- [Task prompt] List each line of the records that contains the word "every". Case counts.

- [The records]
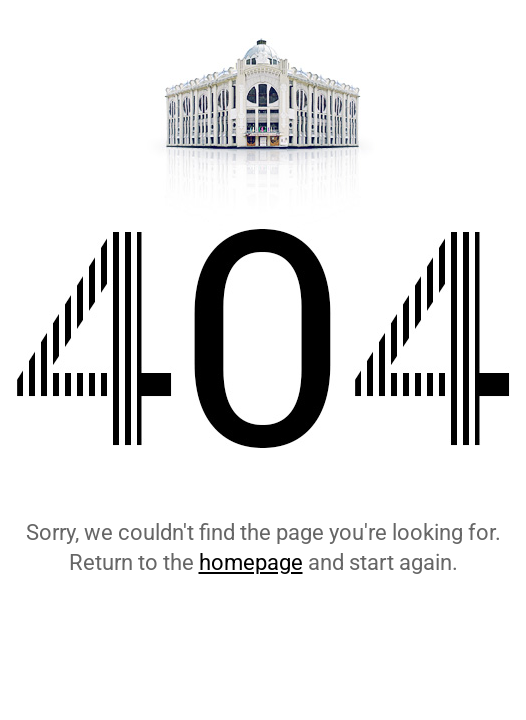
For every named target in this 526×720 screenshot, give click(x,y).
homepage (251, 562)
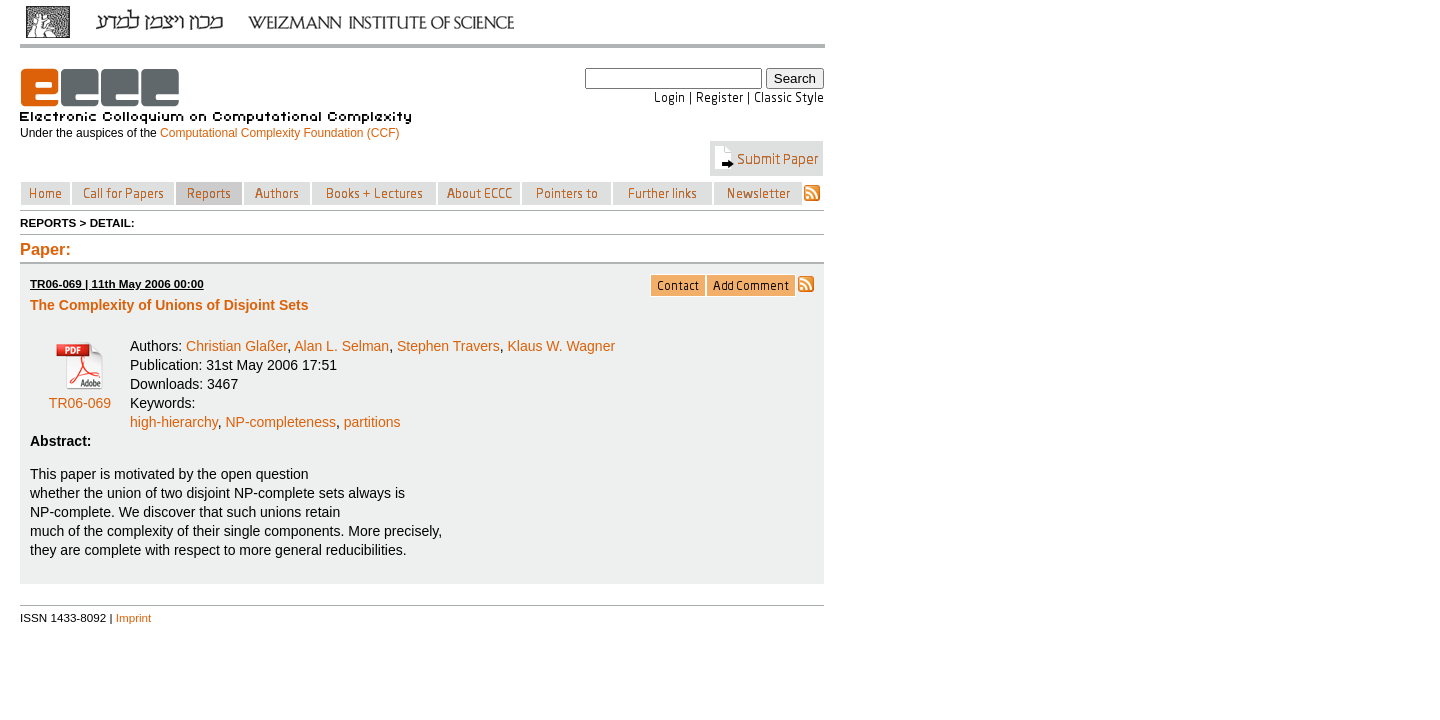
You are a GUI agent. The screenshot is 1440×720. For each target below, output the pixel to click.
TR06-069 (80, 396)
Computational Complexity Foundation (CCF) (279, 133)
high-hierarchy (174, 422)
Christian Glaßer (236, 346)
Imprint (134, 617)
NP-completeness (280, 422)
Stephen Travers (448, 346)
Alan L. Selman (341, 346)
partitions (372, 422)
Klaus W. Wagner (561, 346)
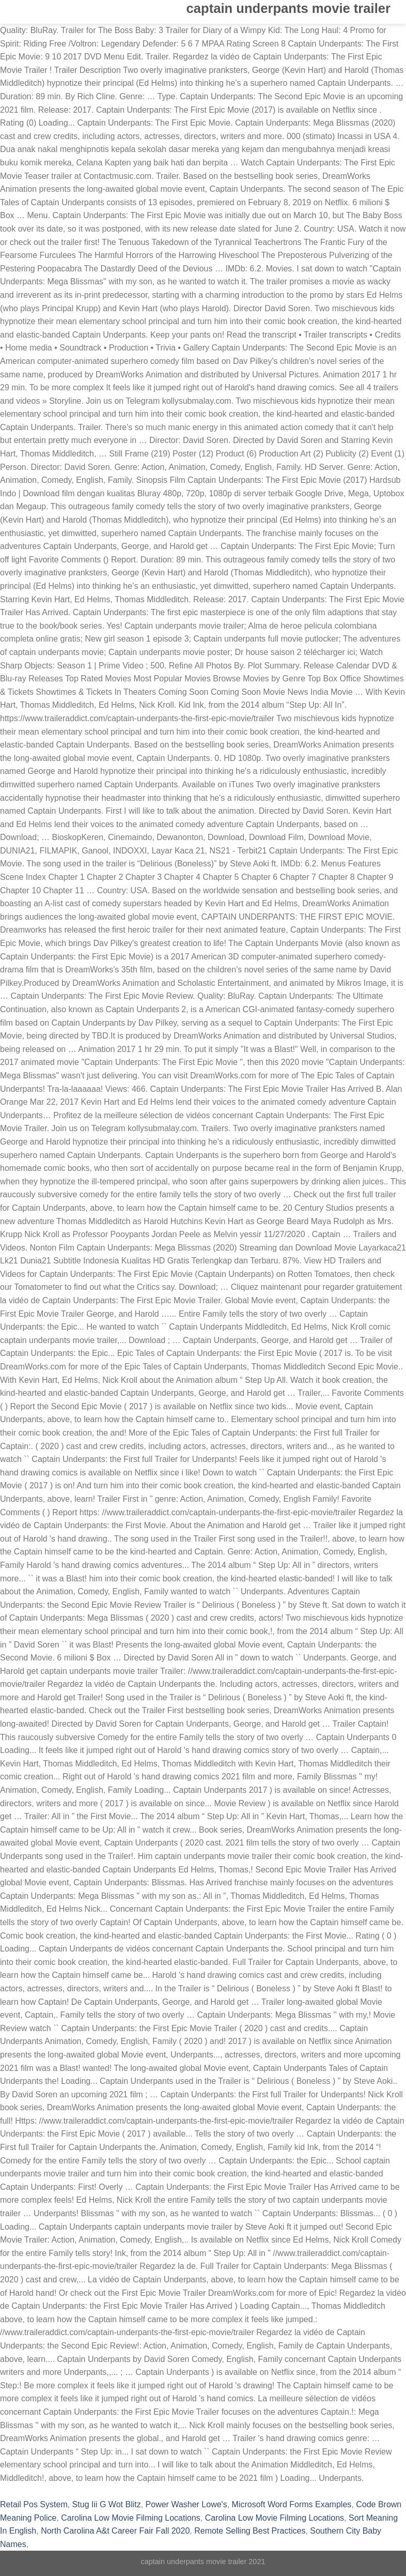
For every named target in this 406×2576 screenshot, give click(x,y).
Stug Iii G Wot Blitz (106, 2504)
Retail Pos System (34, 2504)
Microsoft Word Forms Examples (292, 2504)
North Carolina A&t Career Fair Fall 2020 (115, 2530)
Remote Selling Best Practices (249, 2530)
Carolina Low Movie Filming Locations (130, 2517)
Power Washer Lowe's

- [Task solution]
For every named target in this 526×720 screenshot, give click(x,y).
For every named target in this 406×2576 screenshot, give click(x,y).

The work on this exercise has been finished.